Records →
┌──

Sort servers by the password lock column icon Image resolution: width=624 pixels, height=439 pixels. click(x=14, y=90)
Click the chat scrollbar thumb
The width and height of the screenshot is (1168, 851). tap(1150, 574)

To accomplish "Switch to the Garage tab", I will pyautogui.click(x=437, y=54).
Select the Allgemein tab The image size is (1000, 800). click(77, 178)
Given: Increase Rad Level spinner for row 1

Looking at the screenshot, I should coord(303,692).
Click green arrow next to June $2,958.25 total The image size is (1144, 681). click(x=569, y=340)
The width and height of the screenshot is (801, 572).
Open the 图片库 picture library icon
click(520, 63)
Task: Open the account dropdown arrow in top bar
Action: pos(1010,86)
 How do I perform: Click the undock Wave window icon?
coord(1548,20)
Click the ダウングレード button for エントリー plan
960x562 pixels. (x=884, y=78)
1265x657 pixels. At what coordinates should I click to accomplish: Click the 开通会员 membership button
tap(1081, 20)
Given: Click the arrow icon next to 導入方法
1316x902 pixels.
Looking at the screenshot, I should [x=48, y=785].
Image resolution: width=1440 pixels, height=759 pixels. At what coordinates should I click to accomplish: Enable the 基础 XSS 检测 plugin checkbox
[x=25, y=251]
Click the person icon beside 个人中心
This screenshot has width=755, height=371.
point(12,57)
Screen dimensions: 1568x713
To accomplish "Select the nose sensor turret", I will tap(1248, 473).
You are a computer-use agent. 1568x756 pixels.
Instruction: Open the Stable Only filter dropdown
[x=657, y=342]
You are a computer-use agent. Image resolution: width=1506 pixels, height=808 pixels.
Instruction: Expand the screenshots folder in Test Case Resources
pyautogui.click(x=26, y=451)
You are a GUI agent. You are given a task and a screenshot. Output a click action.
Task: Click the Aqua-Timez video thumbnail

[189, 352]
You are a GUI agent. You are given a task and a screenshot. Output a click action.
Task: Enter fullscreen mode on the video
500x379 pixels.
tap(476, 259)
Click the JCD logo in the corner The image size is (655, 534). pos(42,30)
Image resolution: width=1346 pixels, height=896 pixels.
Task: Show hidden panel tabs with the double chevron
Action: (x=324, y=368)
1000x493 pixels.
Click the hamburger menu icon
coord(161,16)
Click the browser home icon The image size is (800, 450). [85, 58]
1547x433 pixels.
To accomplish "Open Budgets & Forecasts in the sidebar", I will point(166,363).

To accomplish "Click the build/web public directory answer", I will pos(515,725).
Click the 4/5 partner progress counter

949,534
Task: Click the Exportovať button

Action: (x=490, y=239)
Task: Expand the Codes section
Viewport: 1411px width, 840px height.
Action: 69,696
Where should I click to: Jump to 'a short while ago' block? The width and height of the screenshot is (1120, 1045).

└──

Task to carry out → Edit the entries above so that "hamburger menu icon" reads "navigation menu icon", leaving everything else unchanged.

Exercise result →
Sort servers by the password lock column icon Image resolution: width=624 pixels, height=439 pixels. click(x=14, y=90)
Click the chat scrollbar thumb
The width and height of the screenshot is (1168, 851). tap(1150, 574)

To accomplish "Switch to the Garage tab", I will pyautogui.click(x=437, y=54).
Select the Allgemein tab The image size is (1000, 800). click(77, 178)
Given: Increase Rad Level spinner for row 1

Looking at the screenshot, I should coord(303,692).
Click green arrow next to June $2,958.25 total The image size is (1144, 681). click(x=569, y=340)
The width and height of the screenshot is (801, 572).
Open the 图片库 picture library icon
click(520, 63)
Task: Open the account dropdown arrow in top bar
Action: pos(1010,86)
 How do I perform: Click the undock Wave window icon?
coord(1548,20)
Click the ダウングレード button for エントリー plan
960x562 pixels. (x=884, y=78)
1265x657 pixels. At what coordinates should I click to accomplish: Click the 开通会员 membership button
tap(1081, 20)
Given: Click the arrow icon next to 導入方法
1316x902 pixels.
Looking at the screenshot, I should [x=48, y=785].
Image resolution: width=1440 pixels, height=759 pixels. At what coordinates should I click to accomplish: Enable the 基础 XSS 检测 plugin checkbox
[x=25, y=251]
Click the person icon beside 个人中心
This screenshot has width=755, height=371.
point(12,57)
Screen dimensions: 1568x713
To accomplish "Select the nose sensor turret", I will tap(1248, 473).
You are a computer-use agent. 1568x756 pixels.
Instruction: Open the Stable Only filter dropdown
[x=657, y=342]
You are a computer-use agent. Image resolution: width=1506 pixels, height=808 pixels.
Instruction: Expand the screenshots folder in Test Case Resources
pyautogui.click(x=26, y=451)
You are a GUI agent. You are given a task and a screenshot. Output a click action.
Task: Click the Aqua-Timez video thumbnail

[189, 352]
You are a GUI agent. You are given a task and a screenshot. Output a click action.
Task: Enter fullscreen mode on the video
500x379 pixels.
tap(476, 259)
Click the JCD logo in the corner The image size is (655, 534). pos(42,30)
Image resolution: width=1346 pixels, height=896 pixels.
Task: Show hidden panel tabs with the double chevron
Action: (x=324, y=368)
1000x493 pixels.
Click the navigation menu icon
coord(161,16)
Click the browser home icon The image size is (800, 450). [85, 58]
1547x433 pixels.
To accomplish "Open Budgets & Forecasts in the sidebar", I will point(166,363).

To accomplish "Click the build/web public directory answer", I will pos(515,725).
Click the 4/5 partner progress counter

949,534
Task: Click the Exportovať button

Action: (x=490, y=239)
Task: Expand the Codes section
Viewport: 1411px width, 840px height.
Action: 69,696
Where should I click to: Jump to 'a short while ago' block? The width and height of the screenshot is (1120, 1045).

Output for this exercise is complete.